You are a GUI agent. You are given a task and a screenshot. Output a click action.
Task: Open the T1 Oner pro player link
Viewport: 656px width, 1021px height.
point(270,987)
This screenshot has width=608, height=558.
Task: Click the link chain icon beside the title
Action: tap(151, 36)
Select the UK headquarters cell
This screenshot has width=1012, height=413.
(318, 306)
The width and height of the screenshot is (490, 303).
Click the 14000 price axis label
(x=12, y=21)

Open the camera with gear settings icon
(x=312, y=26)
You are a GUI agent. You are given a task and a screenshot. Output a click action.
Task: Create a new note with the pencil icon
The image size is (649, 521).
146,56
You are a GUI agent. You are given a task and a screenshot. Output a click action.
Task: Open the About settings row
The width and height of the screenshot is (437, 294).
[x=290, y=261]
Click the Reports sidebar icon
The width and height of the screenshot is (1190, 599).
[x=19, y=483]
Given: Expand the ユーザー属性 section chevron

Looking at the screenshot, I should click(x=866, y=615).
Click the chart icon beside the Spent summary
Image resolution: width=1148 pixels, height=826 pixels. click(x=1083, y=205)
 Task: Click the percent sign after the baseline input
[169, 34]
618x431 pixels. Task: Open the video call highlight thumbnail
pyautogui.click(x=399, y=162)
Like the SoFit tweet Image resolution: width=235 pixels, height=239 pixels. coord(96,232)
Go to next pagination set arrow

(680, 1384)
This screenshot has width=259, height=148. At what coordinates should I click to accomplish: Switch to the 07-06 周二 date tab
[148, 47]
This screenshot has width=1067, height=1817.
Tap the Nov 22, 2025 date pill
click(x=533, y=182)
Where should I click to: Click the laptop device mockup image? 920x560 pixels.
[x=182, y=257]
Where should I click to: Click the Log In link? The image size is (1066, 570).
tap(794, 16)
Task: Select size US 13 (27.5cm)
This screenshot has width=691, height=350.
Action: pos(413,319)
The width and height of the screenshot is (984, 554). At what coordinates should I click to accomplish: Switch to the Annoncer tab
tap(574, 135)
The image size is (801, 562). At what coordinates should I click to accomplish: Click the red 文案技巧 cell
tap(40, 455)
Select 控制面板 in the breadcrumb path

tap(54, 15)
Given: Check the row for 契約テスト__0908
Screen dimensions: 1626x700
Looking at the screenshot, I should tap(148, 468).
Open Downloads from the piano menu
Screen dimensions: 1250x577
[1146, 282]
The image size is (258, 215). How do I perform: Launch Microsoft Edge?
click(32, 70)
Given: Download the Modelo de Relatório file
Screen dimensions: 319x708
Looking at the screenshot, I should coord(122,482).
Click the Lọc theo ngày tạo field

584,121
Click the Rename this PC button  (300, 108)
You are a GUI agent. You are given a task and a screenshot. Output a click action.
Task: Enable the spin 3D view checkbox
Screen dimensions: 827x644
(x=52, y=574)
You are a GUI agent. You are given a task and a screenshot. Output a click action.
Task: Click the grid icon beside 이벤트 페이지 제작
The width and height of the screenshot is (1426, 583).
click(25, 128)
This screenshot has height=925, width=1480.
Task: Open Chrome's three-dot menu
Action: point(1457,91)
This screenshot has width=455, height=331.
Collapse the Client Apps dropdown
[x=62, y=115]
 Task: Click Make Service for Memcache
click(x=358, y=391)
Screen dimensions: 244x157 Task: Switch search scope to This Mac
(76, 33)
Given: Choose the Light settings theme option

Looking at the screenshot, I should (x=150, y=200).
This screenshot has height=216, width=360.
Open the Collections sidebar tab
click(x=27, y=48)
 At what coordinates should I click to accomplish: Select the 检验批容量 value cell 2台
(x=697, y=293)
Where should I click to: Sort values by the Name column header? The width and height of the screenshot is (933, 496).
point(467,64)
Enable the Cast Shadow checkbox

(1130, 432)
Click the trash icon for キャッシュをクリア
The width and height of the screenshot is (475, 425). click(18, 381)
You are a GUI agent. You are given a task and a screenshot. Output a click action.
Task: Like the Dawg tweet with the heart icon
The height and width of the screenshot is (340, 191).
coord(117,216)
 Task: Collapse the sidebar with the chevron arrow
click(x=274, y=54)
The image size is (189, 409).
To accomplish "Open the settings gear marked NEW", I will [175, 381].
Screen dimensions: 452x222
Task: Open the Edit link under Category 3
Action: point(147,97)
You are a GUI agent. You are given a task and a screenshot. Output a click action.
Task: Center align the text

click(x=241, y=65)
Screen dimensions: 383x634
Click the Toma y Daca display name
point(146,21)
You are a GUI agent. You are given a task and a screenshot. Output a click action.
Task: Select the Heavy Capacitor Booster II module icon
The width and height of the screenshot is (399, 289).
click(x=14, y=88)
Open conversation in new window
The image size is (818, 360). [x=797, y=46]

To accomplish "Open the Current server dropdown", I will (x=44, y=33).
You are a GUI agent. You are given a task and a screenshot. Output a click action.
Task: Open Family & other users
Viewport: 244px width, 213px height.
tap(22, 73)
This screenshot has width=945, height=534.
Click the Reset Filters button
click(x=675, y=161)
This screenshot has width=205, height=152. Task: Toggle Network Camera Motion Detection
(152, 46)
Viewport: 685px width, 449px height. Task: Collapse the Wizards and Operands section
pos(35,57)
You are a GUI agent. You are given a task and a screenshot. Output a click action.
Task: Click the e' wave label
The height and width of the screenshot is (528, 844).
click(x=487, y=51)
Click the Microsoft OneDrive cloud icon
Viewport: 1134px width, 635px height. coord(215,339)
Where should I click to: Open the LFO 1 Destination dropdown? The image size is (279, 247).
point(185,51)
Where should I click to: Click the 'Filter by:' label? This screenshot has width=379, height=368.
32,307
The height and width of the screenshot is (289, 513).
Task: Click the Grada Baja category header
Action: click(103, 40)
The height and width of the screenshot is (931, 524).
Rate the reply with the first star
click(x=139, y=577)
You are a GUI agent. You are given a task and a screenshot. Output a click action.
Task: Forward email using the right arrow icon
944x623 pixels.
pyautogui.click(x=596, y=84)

**ASSIGNED TASK:** Set down the whole listing again, exactly as shown above.

**EXERCISE SOLUTION:**
You are a GUI agent. You are given a task and a screenshot. Output a click action.
Task: Open the T1 Oner pro player link
Viewport: 656px width, 1021px height.
point(270,987)
This screenshot has width=608, height=558.
Task: Click the link chain icon beside the title
Action: tap(151, 36)
Select the UK headquarters cell
This screenshot has width=1012, height=413.
(318, 306)
The width and height of the screenshot is (490, 303).
Click the 14000 price axis label
(x=12, y=21)

Open the camera with gear settings icon
(x=312, y=26)
You are a GUI agent. You are given a task and a screenshot. Output a click action.
Task: Create a new note with the pencil icon
The image size is (649, 521).
146,56
You are a GUI agent. You are given a task and a screenshot. Output a click action.
Task: Open the About settings row
The width and height of the screenshot is (437, 294).
[x=290, y=261]
Click the Reports sidebar icon
The width and height of the screenshot is (1190, 599).
[x=19, y=483]
Given: Expand the ユーザー属性 section chevron

Looking at the screenshot, I should click(x=866, y=615).
Click the chart icon beside the Spent summary
Image resolution: width=1148 pixels, height=826 pixels. click(x=1083, y=205)
 Task: Click the percent sign after the baseline input
[169, 34]
618x431 pixels. Task: Open the video call highlight thumbnail
pyautogui.click(x=399, y=162)
Like the SoFit tweet Image resolution: width=235 pixels, height=239 pixels. coord(96,232)
Go to next pagination set arrow

(680, 1384)
This screenshot has width=259, height=148. At what coordinates should I click to accomplish: Switch to the 07-06 周二 date tab
[148, 47]
This screenshot has width=1067, height=1817.
Tap the Nov 22, 2025 date pill
click(x=533, y=182)
Where should I click to: Click the laptop device mockup image? 920x560 pixels.
[x=182, y=257]
Where should I click to: Click the Log In link? The image size is (1066, 570).
tap(794, 16)
Task: Select size US 13 (27.5cm)
This screenshot has width=691, height=350.
Action: pos(413,319)
The width and height of the screenshot is (984, 554). At what coordinates should I click to accomplish: Switch to the Annoncer tab
tap(574, 135)
The image size is (801, 562). At what coordinates should I click to accomplish: Click the red 文案技巧 cell
tap(40, 455)
Select 控制面板 in the breadcrumb path

tap(54, 15)
Given: Check the row for 契約テスト__0908
Screen dimensions: 1626x700
Looking at the screenshot, I should tap(148, 468).
Open Downloads from the piano menu
Screen dimensions: 1250x577
[1146, 282]
The image size is (258, 215). How do I perform: Launch Microsoft Edge?
click(32, 70)
Given: Download the Modelo de Relatório file
Screen dimensions: 319x708
Looking at the screenshot, I should coord(122,482).
Click the Lọc theo ngày tạo field

584,121
Click the Rename this PC button  (300, 108)
You are a GUI agent. You are given a task and a screenshot. Output a click action.
Task: Enable the spin 3D view checkbox
Screen dimensions: 827x644
(x=52, y=574)
You are a GUI agent. You are given a task and a screenshot. Output a click action.
Task: Click the grid icon beside 이벤트 페이지 제작
The width and height of the screenshot is (1426, 583).
click(25, 128)
This screenshot has height=925, width=1480.
Task: Open Chrome's three-dot menu
Action: point(1457,91)
This screenshot has width=455, height=331.
Collapse the Client Apps dropdown
[x=62, y=115]
 Task: Click Make Service for Memcache
click(x=358, y=391)
Screen dimensions: 244x157 Task: Switch search scope to This Mac
(76, 33)
Given: Choose the Light settings theme option

Looking at the screenshot, I should (x=150, y=200).
This screenshot has height=216, width=360.
Open the Collections sidebar tab
click(x=27, y=48)
 At what coordinates should I click to accomplish: Select the 检验批容量 value cell 2台
(x=697, y=293)
Where should I click to: Sort values by the Name column header? The width and height of the screenshot is (933, 496).
point(467,64)
Enable the Cast Shadow checkbox

(1130, 432)
Click the trash icon for キャッシュをクリア
The width and height of the screenshot is (475, 425). click(18, 381)
You are a GUI agent. You are given a task and a screenshot. Output a click action.
Task: Like the Dawg tweet with the heart icon
The height and width of the screenshot is (340, 191).
coord(117,216)
 Task: Collapse the sidebar with the chevron arrow
click(x=274, y=54)
The image size is (189, 409).
To accomplish "Open the settings gear marked NEW", I will [175, 381].
Screen dimensions: 452x222
Task: Open the Edit link under Category 3
Action: point(147,97)
You are a GUI agent. You are given a task and a screenshot. Output a click action.
Task: Center align the text

click(x=241, y=65)
Screen dimensions: 383x634
Click the Toma y Daca display name
point(146,21)
You are a GUI agent. You are given a task and a screenshot. Output a click action.
Task: Select the Heavy Capacitor Booster II module icon
The width and height of the screenshot is (399, 289).
click(x=14, y=88)
Open conversation in new window
The image size is (818, 360). [x=797, y=46]

To accomplish "Open the Current server dropdown", I will (x=44, y=33).
You are a GUI agent. You are given a task and a screenshot. Output a click action.
Task: Open Family & other users
Viewport: 244px width, 213px height.
tap(22, 73)
This screenshot has width=945, height=534.
Click the Reset Filters button
click(x=675, y=161)
This screenshot has width=205, height=152. Task: Toggle Network Camera Motion Detection
(152, 46)
Viewport: 685px width, 449px height. Task: Collapse the Wizards and Operands section
pos(35,57)
You are a GUI agent. You are given a task and a screenshot. Output a click action.
Task: Click the e' wave label
The height and width of the screenshot is (528, 844).
click(x=487, y=51)
Click the Microsoft OneDrive cloud icon
Viewport: 1134px width, 635px height. coord(215,339)
Where should I click to: Open the LFO 1 Destination dropdown? The image size is (279, 247).
point(185,51)
Where should I click to: Click the 'Filter by:' label? This screenshot has width=379, height=368.
32,307
The height and width of the screenshot is (289, 513).
Task: Click the Grada Baja category header
Action: click(103, 40)
The height and width of the screenshot is (931, 524).
Rate the reply with the first star
click(x=139, y=577)
You are a GUI agent. You are given a task and a screenshot. Output a click action.
Task: Forward email using the right arrow icon
944x623 pixels.
pyautogui.click(x=596, y=84)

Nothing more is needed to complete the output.